Multinationales : D’une loi pionnière en France à un traité à l’ONU
Alors que les grandes entreprises françaises sont en train d’élaborer leurs premiers plans de vigilance suite à la promulgation de la loi relative au devoir de vigilance des multinationales, Les Amis de la Terre France et ActionAid pour les peuples solidaires publient aujourd’hui un nouveau rapport intitulé Fin de cavale pour les multinationales ? D’une loi pionnière en France à un traité à l’ONU. Il décrypte cette loi encore assez méconnue au travers de trois cas concrets de violations des droits humains et de dommages à l’environnement commis par des entreprises françaises, et appelle le gouvernement français à promouvoir cette législation au niveau international en soutenant le projet de traité à l’ONU, lors de la prochaine session de négociations qui se tiendra du 23 au 27 octobre à Genève.
Le 27 mars 2017 a été promulguée la loi française sur le devoir de vigilance des sociétés mères et des entreprises donneuses d’ordre.
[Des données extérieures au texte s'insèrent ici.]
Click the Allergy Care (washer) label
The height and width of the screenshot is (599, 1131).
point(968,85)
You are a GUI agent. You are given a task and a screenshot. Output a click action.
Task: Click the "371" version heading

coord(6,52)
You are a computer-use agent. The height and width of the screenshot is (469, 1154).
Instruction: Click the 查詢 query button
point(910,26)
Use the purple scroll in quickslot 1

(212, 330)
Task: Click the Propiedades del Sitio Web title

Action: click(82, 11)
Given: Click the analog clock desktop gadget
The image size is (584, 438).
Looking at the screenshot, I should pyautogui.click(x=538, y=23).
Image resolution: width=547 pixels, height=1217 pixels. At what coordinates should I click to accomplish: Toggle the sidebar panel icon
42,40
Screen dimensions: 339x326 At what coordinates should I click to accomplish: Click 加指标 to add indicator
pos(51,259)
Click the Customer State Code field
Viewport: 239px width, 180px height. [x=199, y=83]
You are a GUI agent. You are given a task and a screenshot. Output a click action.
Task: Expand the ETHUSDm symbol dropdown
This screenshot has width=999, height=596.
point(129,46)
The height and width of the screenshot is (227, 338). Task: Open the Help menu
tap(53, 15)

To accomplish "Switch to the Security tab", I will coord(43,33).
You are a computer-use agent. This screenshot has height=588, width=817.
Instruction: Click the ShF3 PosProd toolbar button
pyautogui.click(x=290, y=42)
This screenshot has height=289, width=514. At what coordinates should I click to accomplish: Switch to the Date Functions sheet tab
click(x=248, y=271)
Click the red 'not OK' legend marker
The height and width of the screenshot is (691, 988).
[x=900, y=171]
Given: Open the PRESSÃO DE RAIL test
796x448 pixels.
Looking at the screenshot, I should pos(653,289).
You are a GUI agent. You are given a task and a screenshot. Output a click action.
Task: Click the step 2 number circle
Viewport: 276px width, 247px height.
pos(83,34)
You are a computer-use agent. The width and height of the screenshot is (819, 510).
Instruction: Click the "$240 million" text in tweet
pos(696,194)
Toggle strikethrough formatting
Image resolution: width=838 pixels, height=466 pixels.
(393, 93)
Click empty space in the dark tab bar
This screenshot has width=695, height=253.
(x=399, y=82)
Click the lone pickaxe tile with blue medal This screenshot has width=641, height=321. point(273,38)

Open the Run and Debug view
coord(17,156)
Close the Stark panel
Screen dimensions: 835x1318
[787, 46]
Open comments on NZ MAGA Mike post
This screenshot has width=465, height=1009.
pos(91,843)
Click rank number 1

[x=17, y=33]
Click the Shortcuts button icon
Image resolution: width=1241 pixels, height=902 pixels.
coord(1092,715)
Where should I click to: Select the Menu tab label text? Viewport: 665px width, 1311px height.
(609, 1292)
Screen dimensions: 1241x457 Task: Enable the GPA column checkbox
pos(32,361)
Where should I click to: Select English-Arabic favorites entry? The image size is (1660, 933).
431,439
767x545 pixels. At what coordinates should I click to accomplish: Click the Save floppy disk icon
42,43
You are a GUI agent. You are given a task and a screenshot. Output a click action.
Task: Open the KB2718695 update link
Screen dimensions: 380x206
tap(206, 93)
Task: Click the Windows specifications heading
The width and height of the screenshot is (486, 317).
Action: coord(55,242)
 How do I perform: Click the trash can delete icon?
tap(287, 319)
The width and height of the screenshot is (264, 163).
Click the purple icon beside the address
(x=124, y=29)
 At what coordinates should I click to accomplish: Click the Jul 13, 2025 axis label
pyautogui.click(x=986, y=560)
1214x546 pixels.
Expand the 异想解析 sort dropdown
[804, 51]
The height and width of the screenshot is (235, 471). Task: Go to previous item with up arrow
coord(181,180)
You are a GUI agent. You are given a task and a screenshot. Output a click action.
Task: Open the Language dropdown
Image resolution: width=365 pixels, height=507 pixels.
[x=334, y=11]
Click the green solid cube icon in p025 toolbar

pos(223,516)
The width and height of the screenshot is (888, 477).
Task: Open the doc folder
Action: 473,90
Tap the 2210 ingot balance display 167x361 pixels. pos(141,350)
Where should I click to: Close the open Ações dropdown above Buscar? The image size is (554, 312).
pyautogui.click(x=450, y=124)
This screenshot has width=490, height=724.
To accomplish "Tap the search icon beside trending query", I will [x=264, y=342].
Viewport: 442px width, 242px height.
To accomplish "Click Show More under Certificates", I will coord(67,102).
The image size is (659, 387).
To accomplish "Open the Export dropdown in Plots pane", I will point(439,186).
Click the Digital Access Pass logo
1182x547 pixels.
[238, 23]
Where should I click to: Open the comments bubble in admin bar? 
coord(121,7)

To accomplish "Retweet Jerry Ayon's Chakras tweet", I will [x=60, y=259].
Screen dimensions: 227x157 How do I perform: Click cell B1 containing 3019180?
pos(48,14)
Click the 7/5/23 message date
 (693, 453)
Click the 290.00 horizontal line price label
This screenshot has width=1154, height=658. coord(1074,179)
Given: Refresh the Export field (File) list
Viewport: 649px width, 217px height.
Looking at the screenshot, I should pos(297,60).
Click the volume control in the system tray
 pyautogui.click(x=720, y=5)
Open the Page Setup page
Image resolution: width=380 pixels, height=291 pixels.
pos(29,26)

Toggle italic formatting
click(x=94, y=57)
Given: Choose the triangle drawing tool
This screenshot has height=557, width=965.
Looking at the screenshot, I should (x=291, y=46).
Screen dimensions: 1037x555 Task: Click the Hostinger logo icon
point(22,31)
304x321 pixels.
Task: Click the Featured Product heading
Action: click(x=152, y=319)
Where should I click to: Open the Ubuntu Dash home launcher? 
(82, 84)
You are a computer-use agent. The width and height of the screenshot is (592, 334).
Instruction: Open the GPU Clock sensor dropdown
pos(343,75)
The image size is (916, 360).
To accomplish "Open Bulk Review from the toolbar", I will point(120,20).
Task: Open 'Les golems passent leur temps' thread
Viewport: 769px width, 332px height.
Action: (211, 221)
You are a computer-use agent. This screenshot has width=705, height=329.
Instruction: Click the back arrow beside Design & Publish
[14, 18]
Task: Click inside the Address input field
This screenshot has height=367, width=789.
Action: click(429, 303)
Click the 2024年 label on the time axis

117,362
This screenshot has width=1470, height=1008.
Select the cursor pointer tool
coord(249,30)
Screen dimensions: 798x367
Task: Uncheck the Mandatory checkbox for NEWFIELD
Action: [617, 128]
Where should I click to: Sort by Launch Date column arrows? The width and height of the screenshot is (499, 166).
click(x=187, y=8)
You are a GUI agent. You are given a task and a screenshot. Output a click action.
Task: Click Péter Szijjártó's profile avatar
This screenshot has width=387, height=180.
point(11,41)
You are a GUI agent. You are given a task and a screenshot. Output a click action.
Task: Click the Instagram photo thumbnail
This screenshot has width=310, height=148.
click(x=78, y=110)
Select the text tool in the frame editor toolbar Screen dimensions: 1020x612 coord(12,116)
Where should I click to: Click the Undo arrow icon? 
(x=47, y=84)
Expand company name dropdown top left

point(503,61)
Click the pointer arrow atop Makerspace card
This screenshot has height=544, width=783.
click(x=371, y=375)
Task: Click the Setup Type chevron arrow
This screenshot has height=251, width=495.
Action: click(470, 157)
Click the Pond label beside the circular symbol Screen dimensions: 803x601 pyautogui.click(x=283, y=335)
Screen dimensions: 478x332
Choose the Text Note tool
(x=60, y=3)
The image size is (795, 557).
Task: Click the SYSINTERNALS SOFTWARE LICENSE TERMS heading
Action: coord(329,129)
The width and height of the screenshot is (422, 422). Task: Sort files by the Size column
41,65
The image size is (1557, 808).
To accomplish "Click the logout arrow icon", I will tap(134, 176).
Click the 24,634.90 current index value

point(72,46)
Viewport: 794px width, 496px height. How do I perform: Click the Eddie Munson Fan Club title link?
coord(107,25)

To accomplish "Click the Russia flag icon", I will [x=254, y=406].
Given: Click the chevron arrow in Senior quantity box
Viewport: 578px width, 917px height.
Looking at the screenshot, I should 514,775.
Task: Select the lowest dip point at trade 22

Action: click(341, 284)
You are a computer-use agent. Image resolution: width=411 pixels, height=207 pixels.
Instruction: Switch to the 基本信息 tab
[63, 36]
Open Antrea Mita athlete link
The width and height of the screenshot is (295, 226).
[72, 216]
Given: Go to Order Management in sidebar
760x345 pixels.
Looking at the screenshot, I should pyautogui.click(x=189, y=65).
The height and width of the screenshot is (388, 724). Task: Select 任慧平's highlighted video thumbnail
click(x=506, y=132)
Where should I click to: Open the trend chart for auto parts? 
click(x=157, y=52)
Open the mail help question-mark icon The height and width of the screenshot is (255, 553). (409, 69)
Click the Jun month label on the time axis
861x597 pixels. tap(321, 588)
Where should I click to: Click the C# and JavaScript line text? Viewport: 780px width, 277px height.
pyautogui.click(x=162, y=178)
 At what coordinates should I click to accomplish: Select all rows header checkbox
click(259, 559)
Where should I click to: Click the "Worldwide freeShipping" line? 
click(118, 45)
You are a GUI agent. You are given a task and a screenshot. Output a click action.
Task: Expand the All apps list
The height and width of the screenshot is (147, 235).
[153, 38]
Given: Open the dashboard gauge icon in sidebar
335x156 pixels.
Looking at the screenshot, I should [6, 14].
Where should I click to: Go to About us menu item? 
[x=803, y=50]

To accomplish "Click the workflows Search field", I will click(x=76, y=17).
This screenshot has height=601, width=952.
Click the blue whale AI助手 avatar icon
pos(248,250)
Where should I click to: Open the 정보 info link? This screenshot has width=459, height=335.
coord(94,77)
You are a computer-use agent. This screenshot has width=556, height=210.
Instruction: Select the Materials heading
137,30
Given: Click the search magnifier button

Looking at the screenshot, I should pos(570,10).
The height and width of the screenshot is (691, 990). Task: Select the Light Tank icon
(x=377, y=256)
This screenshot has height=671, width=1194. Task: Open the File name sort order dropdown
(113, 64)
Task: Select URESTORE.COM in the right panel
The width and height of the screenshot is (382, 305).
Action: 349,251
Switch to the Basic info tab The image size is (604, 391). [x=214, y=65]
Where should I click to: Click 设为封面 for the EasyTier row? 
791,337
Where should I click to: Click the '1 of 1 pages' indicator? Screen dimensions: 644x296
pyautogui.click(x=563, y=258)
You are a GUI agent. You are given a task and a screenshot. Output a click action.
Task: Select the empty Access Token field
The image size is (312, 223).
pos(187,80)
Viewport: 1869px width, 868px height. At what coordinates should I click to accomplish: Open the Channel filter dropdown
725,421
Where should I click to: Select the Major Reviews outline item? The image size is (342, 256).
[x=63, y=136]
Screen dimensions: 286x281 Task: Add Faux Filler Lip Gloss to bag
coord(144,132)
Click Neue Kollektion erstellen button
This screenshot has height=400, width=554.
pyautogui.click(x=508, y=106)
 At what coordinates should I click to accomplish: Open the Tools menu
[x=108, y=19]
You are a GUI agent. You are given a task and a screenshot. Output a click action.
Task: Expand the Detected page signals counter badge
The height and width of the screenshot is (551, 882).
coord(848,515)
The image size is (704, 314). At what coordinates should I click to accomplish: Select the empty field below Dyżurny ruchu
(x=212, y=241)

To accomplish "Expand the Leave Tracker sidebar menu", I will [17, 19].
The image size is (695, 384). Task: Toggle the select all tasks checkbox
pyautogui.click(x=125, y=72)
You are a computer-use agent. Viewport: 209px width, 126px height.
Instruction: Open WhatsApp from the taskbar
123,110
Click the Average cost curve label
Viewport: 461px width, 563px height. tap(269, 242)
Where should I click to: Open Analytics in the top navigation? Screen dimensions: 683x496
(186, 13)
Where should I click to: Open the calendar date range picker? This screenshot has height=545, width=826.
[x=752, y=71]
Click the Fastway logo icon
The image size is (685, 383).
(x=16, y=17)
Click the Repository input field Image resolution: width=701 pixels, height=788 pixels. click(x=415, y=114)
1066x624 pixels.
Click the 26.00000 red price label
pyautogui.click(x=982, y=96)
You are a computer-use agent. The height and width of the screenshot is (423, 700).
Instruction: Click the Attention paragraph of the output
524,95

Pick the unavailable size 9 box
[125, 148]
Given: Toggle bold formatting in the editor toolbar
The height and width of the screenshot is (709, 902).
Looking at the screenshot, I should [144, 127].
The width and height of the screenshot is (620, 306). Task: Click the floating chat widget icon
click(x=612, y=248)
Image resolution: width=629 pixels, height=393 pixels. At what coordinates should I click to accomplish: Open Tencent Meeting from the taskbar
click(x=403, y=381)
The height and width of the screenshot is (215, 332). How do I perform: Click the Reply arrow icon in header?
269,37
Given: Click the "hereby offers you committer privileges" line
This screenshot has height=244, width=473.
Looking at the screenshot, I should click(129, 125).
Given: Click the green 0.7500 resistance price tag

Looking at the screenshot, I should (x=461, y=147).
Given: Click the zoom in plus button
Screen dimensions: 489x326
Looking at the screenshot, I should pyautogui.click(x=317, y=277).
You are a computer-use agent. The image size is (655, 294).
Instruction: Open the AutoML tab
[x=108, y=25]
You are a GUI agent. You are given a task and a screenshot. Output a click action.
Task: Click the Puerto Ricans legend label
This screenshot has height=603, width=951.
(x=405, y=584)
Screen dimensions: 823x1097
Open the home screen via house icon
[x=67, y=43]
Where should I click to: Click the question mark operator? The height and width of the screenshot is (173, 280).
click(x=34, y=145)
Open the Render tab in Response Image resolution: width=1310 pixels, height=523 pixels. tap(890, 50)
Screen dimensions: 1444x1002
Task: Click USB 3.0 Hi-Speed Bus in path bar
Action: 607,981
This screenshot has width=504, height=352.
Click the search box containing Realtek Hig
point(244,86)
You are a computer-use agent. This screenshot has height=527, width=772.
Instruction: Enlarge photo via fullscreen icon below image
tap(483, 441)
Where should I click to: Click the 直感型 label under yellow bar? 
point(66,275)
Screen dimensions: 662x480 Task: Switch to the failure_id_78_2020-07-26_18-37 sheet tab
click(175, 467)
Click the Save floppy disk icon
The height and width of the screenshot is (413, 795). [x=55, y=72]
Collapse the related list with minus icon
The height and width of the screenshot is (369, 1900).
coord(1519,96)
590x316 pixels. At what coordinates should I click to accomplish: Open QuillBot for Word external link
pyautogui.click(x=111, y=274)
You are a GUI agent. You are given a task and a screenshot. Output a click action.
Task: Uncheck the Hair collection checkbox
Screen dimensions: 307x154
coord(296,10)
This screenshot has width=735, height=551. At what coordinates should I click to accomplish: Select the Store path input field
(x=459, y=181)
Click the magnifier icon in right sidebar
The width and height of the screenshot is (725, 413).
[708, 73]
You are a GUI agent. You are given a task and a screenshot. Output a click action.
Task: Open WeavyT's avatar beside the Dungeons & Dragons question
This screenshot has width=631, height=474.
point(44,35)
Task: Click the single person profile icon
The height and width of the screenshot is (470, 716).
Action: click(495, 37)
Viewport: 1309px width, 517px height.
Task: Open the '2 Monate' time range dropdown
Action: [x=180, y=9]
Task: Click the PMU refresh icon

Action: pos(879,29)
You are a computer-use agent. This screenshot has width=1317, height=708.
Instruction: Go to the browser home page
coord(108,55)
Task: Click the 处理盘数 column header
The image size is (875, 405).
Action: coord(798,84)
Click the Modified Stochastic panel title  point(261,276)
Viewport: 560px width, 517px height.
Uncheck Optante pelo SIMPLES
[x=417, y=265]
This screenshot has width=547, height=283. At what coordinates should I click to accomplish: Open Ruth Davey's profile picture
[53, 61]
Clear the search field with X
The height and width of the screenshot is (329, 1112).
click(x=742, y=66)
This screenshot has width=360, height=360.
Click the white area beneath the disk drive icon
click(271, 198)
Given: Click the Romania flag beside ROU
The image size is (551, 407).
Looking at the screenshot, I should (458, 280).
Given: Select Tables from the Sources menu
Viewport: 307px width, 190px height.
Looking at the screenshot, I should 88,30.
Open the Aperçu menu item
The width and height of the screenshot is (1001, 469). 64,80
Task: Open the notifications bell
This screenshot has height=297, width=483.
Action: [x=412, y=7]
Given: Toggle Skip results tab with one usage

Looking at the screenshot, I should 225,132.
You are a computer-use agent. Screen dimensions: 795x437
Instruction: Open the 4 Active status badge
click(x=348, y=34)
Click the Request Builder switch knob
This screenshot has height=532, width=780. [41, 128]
Cette loi, fruit d’un long combat de la société civile, est un premier pas inédit pour lutter contre l’impunité des multinationales qui, partout dans le monde, violent les droits des travailleurs·ses et des populations locales, et détruisent l’environnement.
Souvent surnommée par les médias « la loi Rana Plaza », cette loi couvre pourtant un domaine d’application bien plus large que celui des seules conditions de travail chez les sous-traitants des grandes multinationales françaises. Les Amis de la Terre France et ActionAid France-Peuples Solidaires l’illustrent donc au travers de trois cas concrets : Total et son projet de « bioraffinerie » d’huile de palme à la Mède, la Société Générale et son soutien au projet de terminal d’exportation de gaz de schiste Rio Grande LNG aux États-Unis, et enfin les supermarchés français (Carrefour, Leclerc, Auchan, Les Mousquetaires-Intermarchés, Casino, Système U) et la vente de bananes en provenance d’Équateur.
Alors que les entreprises concernées par ces trois cas sont en train de préparer leurs premiers plans de vigilances prévus pour 2018, ce rapport leur envoie un signal d’alerte, en décrivant des situations de violations des droits des travailleurs·ses et des communautés locales, de lourds dégâts sanitaires, de déforestation, d’aggravation du changement climatique…
Selon Juliette Renaud, des Amis de la Terre France, co-auteure du rapport : « Dorénavant, ce n’est plus à ce seul « name and shame » et aux pétitions citoyennes que les entreprises devront répondre : avec l’adoption de la loi sur le devoir de vigilance, elles ont une obligation légale d’agir pour remédier aux situations dénoncées, et devront potentiellement avoir à répondre de leurs actes devant la justice ».
Les deux organisations demandent au gouvernement français de garantir une bonne application de cette loi, et de la promouvoir au niveau européen et international, tel qu’il s’y est engagé. Ce dernier a une opportunité très concrète de le faire à l’ONU du 23 au 27 octobre, lors de la nouvelle session de négociations sur l’élaboration d’un instrument international légalement contraignant sur les multinationales et les droits humains. Commencées en 2015, les négociations entrent cette année dans une phase décisive puisqu’une première proposition écrite de ce traité sera débattue par les États.
Pour Alice Bordaçarre, d’ActionAid France-Peuples Solidaires, co-auteure du rapport : « Avec la loi sur le devoir de vigilance des multinationales, la France fait figure de pays pionnier en la matière. Elle a donc un rôle primordial à jouer dans les négociations à Genève fin octobre, et il serait incompréhensible que notre gouvernement ne soutienne pas activement ce projet de traité international, et ne pousse pas l’Union européenne à faire de même ».